- **Do zrobienia**:
Wskaż w wierszach poniżej każdy, w którym występuje słowo „field”, i przepisz te wiersze w całości.
___ Wiersze do zadania ___
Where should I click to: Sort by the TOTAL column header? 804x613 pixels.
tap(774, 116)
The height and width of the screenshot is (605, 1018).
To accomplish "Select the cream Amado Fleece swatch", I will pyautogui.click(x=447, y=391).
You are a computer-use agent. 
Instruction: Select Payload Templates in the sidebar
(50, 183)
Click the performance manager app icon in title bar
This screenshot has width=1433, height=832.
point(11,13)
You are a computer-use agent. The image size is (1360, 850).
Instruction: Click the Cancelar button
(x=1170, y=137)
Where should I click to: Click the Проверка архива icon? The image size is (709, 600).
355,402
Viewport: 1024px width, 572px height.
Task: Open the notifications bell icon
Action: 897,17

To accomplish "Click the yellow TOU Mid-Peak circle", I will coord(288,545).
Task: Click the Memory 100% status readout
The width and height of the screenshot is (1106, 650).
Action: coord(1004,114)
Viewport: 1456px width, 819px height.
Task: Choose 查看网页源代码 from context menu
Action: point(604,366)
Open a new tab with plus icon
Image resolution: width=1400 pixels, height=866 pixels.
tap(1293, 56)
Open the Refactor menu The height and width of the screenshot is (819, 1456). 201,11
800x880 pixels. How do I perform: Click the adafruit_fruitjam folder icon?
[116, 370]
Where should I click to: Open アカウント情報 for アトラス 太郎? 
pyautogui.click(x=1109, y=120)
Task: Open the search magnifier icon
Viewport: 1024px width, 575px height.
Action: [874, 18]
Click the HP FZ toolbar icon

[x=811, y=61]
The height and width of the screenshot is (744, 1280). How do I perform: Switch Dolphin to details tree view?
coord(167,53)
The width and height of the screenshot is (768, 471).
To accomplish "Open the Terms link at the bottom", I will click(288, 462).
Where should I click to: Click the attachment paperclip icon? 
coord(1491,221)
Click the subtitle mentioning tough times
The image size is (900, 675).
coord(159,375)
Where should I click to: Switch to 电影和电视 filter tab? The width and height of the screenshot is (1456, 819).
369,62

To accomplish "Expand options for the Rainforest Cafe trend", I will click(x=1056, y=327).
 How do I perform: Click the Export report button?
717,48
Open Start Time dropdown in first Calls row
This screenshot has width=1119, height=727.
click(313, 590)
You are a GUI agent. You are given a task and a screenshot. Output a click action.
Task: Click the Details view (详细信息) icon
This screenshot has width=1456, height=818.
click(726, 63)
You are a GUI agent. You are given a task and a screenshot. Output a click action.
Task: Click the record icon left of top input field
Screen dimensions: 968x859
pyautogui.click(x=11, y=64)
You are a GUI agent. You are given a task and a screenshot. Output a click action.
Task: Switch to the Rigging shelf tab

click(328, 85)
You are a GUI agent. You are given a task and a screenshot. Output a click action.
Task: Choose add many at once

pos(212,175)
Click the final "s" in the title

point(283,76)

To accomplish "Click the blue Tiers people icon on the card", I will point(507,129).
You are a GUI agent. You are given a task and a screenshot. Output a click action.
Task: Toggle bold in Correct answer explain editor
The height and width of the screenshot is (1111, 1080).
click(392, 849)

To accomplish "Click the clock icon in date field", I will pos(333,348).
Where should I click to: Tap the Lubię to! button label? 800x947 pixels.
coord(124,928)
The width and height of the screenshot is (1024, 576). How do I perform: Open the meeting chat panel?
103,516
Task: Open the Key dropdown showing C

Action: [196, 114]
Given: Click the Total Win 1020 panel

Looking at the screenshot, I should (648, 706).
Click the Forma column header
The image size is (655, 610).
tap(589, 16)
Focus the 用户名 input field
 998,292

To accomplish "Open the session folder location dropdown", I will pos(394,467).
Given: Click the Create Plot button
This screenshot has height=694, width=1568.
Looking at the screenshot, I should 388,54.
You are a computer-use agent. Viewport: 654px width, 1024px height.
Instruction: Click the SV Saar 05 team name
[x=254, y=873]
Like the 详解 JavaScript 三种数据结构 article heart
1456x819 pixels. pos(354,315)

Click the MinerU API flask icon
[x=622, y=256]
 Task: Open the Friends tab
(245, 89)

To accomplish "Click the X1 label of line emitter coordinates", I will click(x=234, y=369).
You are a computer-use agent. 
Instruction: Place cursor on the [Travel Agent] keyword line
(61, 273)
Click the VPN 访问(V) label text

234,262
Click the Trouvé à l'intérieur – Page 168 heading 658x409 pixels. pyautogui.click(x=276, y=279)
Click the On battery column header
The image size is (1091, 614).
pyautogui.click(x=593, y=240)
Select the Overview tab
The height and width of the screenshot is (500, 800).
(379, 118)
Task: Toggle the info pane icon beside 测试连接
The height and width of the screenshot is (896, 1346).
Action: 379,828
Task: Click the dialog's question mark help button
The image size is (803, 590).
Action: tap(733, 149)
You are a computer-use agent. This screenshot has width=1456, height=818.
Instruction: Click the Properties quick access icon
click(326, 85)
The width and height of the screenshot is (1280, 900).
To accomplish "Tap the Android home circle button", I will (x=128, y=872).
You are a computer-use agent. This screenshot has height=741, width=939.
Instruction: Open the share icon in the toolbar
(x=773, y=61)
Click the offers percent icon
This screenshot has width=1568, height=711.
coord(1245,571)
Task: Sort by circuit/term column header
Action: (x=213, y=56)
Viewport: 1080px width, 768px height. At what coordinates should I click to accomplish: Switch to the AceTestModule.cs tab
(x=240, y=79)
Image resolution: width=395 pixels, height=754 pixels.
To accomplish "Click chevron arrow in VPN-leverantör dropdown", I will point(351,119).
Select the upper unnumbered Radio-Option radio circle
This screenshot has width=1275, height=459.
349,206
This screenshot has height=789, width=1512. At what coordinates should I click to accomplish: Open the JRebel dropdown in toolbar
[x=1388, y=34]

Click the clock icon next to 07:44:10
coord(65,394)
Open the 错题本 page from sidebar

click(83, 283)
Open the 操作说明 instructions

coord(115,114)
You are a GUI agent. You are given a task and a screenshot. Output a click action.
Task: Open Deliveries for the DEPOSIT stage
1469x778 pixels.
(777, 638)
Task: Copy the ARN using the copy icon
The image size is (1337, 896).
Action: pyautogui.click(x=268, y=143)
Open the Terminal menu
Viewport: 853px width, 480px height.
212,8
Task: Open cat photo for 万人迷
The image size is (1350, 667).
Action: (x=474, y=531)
___
- **Wykonane zadanie**:
Task: Click the record icon left of top input field
To accomplish "Click the clock icon in date field", I will pos(333,348).
Focus the 用户名 input field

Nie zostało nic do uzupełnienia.